In this system, there is air space (not necessarily with any other gases other than vapor; it can be a vacuum) above some liquid water. At any time, a number of liquid molecules jump off the surface and change into vapor molecules (evaporation), while some vapor molecules simultaneously fall back and become liquid water again (condensation).

Note that evaporation increases the number of vapor molecules in the air while condensation reduces the number of vapor molecules that are airborne.

When there are few vapor molecules in the air space, the rate at which evaporation takes place exceeds the rate of condensation, so net evaporation results. This occurs when the air space is subsaturated, or has a vapor pressure less than what it would be if the air was saturated.

After a while, the air space contains a lot of vapor molecules. As the numbers increase, the rate of condensation increases (the evaporation rate is constant, and is directly dependent on temperature). Eventually, the evaporation and condensation rates will be the same, and a steady-state condition is achieved---the vapor pressure is constant and there is no net evaporation. This is the state of saturation, and the vapor pressure at this point is the saturation vapor pressure (e_sat).

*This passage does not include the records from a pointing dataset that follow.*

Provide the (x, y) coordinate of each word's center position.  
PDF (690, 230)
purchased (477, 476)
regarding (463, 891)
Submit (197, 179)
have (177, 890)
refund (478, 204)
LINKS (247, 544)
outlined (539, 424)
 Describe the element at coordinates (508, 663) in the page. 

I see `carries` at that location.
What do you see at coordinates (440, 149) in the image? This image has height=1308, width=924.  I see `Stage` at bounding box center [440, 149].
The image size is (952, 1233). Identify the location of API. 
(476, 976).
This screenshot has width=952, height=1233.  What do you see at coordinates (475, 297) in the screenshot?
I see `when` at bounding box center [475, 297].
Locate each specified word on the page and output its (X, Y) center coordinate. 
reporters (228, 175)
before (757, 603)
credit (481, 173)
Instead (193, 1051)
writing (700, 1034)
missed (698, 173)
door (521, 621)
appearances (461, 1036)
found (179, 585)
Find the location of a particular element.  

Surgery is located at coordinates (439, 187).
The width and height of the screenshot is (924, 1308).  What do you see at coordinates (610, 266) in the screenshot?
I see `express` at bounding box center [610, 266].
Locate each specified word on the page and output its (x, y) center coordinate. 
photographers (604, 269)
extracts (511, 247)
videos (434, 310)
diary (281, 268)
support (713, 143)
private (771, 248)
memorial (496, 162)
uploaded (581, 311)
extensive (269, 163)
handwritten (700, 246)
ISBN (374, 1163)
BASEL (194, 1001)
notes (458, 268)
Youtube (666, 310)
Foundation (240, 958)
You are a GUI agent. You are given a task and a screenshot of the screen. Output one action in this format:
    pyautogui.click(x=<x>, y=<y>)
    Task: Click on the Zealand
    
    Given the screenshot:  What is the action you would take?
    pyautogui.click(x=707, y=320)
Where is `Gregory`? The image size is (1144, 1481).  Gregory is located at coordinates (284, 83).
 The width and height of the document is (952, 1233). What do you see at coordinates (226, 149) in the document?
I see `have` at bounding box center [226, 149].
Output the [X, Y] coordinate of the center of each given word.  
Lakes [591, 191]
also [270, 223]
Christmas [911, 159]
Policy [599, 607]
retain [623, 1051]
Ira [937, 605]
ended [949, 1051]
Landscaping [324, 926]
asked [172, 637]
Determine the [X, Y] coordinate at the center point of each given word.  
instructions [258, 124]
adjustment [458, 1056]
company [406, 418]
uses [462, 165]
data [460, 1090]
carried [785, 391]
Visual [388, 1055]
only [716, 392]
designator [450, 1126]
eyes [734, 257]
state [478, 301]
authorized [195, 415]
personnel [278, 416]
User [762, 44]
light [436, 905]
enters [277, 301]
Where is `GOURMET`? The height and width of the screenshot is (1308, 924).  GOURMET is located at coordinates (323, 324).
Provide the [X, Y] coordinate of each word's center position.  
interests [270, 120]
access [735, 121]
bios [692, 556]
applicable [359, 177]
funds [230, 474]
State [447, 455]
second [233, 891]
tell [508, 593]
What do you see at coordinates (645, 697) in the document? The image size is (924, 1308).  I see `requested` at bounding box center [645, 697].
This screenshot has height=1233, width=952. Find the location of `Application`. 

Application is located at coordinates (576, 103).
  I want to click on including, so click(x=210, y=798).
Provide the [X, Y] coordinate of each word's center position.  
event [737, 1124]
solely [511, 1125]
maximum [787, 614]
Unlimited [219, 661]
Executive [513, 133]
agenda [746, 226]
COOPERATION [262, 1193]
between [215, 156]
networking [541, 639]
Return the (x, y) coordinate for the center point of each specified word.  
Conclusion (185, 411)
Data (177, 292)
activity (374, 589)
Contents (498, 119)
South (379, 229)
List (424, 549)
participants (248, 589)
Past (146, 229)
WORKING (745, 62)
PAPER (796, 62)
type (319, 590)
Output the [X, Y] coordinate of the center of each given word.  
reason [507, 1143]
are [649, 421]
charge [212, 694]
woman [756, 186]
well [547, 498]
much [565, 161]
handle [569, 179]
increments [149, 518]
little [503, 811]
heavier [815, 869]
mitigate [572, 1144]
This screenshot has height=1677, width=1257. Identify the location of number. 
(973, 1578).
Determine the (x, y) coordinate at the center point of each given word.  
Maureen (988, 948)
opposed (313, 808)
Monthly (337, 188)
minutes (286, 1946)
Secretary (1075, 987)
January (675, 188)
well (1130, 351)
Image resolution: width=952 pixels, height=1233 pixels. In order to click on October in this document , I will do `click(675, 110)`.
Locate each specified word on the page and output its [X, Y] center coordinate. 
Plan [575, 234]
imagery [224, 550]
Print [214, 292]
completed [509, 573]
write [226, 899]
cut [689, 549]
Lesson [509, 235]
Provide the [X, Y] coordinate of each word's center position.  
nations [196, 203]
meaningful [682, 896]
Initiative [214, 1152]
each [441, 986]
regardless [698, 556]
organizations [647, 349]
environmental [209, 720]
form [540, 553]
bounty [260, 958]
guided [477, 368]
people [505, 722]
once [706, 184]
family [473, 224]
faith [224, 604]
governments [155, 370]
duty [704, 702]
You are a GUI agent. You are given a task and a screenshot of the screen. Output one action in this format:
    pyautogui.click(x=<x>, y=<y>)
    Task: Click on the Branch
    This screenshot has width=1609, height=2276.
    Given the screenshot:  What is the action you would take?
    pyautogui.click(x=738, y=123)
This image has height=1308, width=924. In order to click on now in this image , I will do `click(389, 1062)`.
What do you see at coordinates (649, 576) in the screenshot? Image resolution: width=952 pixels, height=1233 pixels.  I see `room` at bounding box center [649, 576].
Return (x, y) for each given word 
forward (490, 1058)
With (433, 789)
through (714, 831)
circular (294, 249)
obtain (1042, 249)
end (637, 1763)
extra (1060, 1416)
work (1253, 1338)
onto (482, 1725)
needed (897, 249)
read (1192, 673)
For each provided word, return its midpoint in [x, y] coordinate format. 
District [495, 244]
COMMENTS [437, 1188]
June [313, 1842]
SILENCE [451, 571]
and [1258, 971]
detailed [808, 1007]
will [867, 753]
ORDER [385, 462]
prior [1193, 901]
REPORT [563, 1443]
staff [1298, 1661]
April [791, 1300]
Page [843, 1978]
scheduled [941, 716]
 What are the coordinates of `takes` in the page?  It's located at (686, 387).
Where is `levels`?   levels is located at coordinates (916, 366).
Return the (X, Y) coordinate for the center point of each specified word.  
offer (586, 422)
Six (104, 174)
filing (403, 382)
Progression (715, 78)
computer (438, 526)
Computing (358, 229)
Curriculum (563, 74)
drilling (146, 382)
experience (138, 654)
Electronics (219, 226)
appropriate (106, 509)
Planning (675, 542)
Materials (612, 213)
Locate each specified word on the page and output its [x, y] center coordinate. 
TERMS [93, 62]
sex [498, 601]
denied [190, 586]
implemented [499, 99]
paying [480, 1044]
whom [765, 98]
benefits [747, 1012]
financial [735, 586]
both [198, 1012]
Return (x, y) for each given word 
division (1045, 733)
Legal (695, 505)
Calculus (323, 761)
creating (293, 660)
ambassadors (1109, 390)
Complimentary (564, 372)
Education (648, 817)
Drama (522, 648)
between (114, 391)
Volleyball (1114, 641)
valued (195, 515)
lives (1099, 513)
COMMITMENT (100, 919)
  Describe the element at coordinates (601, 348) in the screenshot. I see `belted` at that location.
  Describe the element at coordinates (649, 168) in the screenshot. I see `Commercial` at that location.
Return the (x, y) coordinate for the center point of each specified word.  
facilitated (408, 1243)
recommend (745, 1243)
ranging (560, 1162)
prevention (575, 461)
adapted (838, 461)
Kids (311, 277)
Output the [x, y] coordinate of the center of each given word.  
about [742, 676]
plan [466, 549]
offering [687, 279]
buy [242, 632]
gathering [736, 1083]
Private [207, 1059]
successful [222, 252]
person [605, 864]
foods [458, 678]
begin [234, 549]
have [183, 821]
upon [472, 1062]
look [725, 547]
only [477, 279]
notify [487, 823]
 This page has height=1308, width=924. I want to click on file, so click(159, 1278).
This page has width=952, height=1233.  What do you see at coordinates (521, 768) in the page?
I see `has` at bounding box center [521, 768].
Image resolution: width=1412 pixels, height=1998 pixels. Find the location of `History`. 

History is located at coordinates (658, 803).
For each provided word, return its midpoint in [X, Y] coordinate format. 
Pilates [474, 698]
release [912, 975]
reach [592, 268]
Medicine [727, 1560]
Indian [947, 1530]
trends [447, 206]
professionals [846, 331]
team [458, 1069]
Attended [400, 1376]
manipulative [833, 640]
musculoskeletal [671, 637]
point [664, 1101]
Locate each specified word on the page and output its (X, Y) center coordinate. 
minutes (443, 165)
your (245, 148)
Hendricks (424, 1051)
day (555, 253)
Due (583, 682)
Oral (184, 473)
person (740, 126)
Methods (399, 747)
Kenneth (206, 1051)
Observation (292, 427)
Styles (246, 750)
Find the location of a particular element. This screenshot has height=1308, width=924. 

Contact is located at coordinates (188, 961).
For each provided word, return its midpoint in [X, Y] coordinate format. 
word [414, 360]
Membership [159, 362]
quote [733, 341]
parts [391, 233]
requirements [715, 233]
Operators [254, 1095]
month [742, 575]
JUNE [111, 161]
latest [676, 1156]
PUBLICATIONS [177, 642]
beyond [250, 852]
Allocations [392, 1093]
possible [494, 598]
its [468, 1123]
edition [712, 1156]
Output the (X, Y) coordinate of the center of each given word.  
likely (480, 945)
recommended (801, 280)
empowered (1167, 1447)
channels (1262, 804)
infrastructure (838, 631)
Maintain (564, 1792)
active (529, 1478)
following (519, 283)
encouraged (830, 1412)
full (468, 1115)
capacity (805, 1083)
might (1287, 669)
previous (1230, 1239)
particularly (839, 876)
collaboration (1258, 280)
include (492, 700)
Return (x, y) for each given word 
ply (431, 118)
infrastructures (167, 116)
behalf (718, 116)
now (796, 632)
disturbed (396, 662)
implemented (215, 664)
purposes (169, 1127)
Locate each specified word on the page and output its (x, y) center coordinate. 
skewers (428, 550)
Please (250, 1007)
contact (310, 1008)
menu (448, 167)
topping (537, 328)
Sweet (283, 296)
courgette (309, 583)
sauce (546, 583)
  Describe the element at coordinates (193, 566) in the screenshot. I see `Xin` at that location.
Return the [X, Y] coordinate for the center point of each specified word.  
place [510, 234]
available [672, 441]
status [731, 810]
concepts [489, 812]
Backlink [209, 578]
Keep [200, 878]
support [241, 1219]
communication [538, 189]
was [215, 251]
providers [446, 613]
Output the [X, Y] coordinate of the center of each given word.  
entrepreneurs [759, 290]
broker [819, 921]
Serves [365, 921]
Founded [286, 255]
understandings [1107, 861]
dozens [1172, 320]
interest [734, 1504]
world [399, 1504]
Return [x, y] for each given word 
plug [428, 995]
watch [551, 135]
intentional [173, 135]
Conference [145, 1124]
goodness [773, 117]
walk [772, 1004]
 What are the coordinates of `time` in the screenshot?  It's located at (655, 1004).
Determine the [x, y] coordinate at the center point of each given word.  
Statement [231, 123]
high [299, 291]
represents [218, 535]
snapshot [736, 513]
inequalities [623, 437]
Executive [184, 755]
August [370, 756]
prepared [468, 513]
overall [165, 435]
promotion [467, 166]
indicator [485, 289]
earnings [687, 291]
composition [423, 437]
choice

If the system's temperature was increased, the liquid and vapor molecules start to bounce around with greater speed. This makes more liquid molecules reach a state where they jump off and evaporate (the absolute evaporation rate increases as temperature increases). With a higher evaporation rate, we need a higher condensation rate in order to have equilibrium. To get this higher condensation rate, there needs to be a greater number of vapor molecules in the air space. Thus, as the temperature increases, the saturation vapor pressure increases. Note that the saturation value is merely a potential maximum amount of vapor, because at any one time, the air could be subsaturated (e less than e_sat) or even supersaturated (e greater than e_sat).